Dataset records -
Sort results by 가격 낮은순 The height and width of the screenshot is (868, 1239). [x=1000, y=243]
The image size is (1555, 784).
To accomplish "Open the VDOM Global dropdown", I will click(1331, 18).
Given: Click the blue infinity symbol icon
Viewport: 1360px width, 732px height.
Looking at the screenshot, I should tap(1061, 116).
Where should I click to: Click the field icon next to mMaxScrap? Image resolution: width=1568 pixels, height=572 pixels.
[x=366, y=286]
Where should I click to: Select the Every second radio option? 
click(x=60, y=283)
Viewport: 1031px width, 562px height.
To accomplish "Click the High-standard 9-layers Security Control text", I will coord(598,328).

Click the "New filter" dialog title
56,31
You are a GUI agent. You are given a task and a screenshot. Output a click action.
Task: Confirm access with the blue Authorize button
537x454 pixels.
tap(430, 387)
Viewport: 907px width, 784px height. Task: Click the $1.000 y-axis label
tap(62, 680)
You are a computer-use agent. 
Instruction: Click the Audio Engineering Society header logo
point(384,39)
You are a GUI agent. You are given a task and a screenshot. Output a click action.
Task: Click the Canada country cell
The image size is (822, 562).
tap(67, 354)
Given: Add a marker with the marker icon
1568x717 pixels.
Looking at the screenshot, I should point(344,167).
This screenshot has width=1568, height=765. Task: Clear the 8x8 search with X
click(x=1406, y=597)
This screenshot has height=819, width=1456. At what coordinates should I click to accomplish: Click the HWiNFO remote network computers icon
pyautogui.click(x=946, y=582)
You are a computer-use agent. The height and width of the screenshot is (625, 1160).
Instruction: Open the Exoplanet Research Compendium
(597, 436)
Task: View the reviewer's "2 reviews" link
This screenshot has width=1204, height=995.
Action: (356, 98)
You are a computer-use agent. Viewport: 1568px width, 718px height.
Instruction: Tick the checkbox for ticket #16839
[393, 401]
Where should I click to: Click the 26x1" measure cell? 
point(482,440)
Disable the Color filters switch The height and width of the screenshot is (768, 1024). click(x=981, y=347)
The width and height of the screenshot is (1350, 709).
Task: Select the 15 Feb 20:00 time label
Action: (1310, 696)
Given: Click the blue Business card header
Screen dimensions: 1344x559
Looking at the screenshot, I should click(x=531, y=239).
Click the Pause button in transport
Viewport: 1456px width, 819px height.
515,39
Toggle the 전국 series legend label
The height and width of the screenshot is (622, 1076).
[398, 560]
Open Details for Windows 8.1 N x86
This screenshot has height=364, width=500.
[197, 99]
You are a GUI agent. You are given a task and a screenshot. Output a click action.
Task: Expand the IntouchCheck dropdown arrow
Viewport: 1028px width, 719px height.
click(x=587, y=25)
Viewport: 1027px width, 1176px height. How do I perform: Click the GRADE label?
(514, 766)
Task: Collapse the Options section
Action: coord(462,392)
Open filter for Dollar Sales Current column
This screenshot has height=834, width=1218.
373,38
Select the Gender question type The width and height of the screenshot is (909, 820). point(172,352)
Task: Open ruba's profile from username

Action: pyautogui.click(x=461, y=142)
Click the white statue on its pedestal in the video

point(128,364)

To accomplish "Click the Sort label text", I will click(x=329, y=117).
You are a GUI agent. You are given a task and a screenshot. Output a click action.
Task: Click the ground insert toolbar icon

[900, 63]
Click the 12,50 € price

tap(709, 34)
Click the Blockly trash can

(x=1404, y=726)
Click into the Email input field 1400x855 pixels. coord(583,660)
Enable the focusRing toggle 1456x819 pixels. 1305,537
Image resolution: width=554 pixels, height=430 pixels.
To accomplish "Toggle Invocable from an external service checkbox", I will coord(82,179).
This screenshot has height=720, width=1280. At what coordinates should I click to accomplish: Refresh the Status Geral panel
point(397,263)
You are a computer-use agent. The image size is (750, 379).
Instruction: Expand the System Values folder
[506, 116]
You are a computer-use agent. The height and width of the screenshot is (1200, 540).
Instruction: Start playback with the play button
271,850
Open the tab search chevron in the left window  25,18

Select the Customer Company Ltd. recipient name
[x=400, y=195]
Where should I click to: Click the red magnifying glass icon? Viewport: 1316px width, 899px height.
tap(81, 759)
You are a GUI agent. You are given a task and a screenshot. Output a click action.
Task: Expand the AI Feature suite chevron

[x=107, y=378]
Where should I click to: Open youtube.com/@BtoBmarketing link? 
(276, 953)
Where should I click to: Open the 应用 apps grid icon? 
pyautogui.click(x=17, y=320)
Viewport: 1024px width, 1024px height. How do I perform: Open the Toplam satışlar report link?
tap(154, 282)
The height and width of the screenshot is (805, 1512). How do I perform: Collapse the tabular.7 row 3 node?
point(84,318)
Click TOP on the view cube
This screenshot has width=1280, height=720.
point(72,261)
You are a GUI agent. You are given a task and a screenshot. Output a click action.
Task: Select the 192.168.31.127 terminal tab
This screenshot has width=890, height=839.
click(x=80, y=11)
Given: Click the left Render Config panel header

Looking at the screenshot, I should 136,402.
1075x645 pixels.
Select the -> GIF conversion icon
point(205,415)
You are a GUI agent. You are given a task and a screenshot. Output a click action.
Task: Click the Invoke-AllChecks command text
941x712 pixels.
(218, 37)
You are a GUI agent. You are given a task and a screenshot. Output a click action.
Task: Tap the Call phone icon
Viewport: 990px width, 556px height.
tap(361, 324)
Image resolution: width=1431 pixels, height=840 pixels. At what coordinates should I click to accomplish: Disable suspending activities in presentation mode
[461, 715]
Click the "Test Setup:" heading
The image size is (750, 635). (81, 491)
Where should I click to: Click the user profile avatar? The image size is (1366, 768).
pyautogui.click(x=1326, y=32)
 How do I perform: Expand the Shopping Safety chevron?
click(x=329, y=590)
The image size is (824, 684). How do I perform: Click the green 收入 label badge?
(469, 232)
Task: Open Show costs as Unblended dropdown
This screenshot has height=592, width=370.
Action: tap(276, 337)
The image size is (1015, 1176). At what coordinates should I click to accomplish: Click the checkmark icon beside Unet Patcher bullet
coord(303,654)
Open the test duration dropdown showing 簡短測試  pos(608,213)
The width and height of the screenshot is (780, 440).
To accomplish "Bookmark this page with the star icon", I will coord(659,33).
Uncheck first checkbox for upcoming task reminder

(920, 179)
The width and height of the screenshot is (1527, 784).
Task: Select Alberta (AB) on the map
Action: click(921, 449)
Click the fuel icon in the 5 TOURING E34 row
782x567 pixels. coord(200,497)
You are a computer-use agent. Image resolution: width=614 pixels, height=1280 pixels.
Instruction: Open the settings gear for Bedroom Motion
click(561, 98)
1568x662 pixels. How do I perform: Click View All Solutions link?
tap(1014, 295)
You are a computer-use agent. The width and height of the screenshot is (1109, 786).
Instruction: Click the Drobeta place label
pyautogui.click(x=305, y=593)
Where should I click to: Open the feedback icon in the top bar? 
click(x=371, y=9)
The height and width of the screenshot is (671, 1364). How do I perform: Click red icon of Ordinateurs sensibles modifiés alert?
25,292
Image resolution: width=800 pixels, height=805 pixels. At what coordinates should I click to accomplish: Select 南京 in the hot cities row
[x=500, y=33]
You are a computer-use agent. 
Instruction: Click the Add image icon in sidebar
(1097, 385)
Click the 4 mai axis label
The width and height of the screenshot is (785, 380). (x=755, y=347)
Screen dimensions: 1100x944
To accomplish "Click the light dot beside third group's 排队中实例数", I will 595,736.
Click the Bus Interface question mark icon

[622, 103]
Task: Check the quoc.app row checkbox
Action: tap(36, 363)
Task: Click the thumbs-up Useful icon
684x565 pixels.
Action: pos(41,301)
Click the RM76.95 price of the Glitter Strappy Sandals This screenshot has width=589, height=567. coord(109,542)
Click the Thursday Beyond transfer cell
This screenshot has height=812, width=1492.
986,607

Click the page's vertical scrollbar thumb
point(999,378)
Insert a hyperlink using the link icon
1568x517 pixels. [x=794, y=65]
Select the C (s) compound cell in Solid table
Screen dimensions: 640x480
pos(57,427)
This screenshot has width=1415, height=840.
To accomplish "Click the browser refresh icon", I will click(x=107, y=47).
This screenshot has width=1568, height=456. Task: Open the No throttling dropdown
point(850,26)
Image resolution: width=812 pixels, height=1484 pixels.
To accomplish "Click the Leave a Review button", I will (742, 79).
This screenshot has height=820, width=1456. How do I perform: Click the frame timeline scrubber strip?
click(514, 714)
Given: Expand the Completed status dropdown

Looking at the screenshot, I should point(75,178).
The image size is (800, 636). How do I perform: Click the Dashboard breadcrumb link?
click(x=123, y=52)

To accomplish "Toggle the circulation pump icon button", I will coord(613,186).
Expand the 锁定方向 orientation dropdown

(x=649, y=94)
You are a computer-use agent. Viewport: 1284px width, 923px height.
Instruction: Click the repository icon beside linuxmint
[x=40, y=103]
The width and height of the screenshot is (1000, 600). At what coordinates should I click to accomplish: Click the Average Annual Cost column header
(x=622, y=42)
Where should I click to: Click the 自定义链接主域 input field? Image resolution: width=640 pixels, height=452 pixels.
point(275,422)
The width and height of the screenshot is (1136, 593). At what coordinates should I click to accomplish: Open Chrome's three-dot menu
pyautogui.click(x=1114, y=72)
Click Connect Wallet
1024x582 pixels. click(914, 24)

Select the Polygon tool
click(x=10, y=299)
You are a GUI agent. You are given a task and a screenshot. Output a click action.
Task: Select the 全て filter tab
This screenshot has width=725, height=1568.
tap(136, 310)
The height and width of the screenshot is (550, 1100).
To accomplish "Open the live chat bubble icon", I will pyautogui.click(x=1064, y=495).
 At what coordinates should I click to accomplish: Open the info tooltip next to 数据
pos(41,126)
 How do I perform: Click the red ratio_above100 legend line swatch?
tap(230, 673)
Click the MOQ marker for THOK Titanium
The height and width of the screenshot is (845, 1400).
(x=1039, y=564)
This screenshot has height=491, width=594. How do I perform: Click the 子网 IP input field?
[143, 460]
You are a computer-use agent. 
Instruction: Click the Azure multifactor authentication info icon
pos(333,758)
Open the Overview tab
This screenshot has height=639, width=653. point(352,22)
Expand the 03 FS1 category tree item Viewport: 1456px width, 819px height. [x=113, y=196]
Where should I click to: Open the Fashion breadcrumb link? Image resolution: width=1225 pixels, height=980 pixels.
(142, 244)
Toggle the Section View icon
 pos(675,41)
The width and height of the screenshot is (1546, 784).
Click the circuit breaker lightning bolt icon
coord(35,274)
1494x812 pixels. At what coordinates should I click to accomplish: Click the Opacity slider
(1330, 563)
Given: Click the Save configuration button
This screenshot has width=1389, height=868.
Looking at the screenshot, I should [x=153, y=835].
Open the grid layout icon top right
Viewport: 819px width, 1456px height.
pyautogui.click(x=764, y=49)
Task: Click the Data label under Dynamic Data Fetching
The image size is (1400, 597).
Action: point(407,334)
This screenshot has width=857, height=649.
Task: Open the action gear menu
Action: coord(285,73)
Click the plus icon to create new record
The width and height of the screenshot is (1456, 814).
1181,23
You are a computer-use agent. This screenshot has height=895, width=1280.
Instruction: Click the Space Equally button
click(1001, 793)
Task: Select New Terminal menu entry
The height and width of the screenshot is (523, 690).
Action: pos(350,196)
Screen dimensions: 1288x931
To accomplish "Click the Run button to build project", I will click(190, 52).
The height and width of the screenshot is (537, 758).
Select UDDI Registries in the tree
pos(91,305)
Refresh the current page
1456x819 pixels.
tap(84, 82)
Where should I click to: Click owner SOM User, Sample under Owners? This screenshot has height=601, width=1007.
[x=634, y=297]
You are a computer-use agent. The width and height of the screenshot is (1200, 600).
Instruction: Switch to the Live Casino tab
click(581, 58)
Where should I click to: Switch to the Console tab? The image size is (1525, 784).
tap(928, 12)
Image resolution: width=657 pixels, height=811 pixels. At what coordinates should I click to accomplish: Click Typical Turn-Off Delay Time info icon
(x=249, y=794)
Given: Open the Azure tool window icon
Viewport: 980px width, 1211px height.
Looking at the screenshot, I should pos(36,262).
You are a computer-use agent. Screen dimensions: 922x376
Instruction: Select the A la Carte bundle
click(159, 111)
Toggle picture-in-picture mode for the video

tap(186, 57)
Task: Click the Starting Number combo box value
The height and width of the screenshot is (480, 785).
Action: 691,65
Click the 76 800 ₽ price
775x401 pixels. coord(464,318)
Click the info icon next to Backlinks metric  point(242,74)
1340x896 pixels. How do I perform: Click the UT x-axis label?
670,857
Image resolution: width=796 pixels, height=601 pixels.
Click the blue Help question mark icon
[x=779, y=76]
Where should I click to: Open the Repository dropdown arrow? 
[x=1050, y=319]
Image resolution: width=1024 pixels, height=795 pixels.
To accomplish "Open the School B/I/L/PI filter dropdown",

Objective - In the stretch of the listing from the line containing "Given: Add a marker with the marker icon" through the line containing "Action: (1310, 696)", replace "checkbox" with "check box" and give those lines again with everything else unchanged.

Problem solution -
Given: Add a marker with the marker icon
1568x717 pixels.
Looking at the screenshot, I should point(344,167).
This screenshot has width=1568, height=765. Task: Clear the 8x8 search with X
click(x=1406, y=597)
This screenshot has height=819, width=1456. At what coordinates should I click to accomplish: Click the HWiNFO remote network computers icon
pyautogui.click(x=946, y=582)
You are a computer-use agent. The height and width of the screenshot is (625, 1160).
Instruction: Open the Exoplanet Research Compendium
(597, 436)
Task: View the reviewer's "2 reviews" link
This screenshot has width=1204, height=995.
Action: (356, 98)
You are a computer-use agent. Viewport: 1568px width, 718px height.
Instruction: Tick the check box for ticket #16839
[393, 401]
Where should I click to: Click the 26x1" measure cell? 
point(482,440)
Disable the Color filters switch The height and width of the screenshot is (768, 1024). click(x=981, y=347)
The width and height of the screenshot is (1350, 709).
Task: Select the 15 Feb 20:00 time label
Action: (1310, 696)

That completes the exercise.